::: SUPPLIED INFORMATION
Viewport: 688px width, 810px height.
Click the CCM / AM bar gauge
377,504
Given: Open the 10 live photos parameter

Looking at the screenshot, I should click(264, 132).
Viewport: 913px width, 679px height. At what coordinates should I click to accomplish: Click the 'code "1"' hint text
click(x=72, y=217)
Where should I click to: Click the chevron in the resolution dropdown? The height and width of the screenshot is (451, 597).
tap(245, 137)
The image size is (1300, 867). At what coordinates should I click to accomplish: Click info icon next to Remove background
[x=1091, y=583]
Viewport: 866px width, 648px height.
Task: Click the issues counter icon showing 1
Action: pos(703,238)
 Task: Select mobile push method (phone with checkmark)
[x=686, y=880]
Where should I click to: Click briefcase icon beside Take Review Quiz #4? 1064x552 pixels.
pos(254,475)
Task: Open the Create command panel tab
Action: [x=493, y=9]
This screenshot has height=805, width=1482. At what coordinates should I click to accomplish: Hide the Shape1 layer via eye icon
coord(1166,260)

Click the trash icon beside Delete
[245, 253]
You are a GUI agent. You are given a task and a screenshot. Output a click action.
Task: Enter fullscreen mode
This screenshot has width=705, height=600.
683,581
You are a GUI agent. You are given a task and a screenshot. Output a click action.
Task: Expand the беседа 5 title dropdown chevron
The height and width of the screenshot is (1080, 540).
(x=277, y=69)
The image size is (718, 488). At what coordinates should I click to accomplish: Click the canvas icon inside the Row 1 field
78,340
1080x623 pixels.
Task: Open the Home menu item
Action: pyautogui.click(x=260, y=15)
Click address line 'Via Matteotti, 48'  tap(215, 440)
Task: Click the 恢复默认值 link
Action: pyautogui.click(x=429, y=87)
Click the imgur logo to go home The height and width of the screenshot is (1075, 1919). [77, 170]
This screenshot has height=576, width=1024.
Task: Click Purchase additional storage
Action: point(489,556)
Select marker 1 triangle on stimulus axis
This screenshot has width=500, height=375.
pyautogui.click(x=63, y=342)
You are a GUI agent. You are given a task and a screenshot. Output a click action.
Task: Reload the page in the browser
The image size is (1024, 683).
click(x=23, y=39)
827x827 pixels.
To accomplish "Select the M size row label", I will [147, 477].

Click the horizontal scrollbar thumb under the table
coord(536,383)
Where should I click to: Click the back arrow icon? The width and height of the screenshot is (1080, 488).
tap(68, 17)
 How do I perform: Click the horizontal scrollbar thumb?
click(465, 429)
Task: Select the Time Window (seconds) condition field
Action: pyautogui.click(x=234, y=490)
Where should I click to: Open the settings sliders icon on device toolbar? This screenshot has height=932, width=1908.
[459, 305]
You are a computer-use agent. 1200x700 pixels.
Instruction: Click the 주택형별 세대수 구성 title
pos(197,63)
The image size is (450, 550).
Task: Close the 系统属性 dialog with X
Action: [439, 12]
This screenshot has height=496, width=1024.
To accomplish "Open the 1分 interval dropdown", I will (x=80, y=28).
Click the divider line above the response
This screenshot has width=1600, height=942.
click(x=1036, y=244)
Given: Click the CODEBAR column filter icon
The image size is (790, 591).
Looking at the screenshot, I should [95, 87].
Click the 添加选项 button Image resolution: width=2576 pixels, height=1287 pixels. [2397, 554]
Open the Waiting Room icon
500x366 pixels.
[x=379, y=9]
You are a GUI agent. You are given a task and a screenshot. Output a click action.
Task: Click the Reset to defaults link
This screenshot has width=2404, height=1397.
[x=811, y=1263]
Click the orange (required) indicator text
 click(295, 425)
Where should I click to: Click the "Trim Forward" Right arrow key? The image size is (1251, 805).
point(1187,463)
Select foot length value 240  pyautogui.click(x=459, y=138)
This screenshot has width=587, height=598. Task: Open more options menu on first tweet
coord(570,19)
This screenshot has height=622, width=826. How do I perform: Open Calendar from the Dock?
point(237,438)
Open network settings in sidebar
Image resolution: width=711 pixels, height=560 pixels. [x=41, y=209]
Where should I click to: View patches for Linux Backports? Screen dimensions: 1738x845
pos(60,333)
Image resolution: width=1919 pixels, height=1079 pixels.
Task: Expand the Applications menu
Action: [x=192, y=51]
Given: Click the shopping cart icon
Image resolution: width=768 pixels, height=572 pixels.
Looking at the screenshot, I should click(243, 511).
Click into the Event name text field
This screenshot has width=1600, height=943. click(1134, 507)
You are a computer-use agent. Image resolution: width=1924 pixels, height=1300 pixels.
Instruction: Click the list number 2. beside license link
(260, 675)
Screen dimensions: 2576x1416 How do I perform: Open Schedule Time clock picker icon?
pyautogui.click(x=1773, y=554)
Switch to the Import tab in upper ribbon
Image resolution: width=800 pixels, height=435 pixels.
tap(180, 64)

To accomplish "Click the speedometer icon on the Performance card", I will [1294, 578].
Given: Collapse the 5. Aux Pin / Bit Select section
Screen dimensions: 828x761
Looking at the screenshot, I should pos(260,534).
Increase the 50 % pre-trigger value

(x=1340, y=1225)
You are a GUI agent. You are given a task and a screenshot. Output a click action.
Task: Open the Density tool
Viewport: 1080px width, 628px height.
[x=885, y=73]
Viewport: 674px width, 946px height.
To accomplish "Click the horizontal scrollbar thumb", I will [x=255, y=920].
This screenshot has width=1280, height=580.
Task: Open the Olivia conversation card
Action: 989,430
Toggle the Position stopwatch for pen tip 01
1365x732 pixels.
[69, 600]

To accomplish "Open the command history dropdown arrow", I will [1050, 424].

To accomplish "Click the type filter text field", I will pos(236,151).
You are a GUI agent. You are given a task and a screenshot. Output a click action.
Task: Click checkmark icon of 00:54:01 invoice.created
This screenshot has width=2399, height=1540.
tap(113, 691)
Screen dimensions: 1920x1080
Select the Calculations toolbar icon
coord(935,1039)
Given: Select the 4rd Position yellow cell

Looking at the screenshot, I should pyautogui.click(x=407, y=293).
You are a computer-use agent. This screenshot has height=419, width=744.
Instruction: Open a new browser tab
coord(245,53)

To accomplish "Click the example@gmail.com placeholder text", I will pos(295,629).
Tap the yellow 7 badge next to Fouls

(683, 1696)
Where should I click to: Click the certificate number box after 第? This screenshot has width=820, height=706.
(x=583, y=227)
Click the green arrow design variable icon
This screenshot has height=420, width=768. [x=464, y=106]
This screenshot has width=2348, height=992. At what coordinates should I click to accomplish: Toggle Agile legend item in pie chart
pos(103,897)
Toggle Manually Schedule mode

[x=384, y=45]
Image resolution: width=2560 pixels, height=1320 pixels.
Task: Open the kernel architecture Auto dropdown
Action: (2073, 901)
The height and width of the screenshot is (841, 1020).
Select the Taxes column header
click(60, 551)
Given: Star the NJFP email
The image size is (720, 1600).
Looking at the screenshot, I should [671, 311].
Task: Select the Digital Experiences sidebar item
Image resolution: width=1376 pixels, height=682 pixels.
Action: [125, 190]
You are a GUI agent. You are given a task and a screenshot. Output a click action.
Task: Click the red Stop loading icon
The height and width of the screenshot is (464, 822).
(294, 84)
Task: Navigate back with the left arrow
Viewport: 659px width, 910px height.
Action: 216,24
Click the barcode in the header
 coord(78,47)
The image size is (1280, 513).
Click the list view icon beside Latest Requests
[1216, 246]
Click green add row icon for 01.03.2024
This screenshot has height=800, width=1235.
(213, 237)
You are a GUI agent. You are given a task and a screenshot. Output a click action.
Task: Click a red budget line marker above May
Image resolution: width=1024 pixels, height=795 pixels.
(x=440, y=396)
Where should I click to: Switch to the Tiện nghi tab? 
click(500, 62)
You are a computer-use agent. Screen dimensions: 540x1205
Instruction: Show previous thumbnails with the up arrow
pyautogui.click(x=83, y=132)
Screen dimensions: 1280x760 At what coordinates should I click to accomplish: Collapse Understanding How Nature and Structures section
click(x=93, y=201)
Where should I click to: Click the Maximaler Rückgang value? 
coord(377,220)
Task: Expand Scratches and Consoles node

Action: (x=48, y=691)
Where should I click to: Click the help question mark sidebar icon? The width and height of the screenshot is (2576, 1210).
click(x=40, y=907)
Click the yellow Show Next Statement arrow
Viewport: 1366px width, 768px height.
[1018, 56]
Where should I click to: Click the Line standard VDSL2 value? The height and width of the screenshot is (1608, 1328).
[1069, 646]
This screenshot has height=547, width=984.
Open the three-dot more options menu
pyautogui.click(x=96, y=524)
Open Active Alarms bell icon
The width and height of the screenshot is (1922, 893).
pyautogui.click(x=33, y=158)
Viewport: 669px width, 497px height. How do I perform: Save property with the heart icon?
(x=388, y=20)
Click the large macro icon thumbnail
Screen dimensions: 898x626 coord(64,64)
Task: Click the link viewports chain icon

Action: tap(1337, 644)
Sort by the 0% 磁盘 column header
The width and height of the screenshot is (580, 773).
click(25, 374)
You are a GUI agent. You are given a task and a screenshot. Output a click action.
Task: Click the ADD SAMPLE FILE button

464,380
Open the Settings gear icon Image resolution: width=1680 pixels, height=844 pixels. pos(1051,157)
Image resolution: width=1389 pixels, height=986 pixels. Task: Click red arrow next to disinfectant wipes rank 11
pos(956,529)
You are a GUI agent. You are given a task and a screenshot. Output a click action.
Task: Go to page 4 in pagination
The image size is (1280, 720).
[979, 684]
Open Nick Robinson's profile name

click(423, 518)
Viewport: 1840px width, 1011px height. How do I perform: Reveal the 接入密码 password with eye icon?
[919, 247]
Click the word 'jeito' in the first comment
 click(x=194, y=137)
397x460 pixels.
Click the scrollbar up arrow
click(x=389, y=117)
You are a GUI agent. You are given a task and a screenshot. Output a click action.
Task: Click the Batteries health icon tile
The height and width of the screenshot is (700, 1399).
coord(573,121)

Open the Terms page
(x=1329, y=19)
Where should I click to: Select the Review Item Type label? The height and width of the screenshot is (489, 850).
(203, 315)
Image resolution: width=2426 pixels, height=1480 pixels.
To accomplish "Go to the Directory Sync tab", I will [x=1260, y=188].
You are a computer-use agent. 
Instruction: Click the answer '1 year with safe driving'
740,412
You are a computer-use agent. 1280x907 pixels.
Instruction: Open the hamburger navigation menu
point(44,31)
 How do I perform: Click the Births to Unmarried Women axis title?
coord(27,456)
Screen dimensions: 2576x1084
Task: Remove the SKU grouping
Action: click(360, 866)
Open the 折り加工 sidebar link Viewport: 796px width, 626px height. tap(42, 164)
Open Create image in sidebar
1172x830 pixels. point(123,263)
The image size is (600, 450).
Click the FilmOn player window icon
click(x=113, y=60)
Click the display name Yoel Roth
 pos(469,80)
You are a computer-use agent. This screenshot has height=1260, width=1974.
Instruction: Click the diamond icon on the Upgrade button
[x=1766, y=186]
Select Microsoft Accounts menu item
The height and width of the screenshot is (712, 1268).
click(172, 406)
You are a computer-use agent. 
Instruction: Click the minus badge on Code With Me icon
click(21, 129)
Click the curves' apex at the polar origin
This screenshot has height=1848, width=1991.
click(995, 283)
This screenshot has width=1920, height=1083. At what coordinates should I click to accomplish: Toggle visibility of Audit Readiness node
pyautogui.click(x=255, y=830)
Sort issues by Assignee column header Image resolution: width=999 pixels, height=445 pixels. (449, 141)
::::::
■ **TO DO**: Start at the line that has "Select Microsoft Accounts menu item" and go through the end of the records. Write out each of those lines again, requests included, raising every coordinate in the answers by 80.

■ **RESPONSE**:
Select Microsoft Accounts menu item
The height and width of the screenshot is (712, 1268).
click(252, 486)
You are a computer-use agent. 
Instruction: Click the minus badge on Code With Me icon
click(101, 209)
Click the curves' apex at the polar origin
This screenshot has height=1848, width=1991.
click(1075, 363)
This screenshot has width=1920, height=1083. At what coordinates should I click to accomplish: Toggle visibility of Audit Readiness node
pyautogui.click(x=335, y=910)
Sort issues by Assignee column header Image resolution: width=999 pixels, height=445 pixels. (529, 221)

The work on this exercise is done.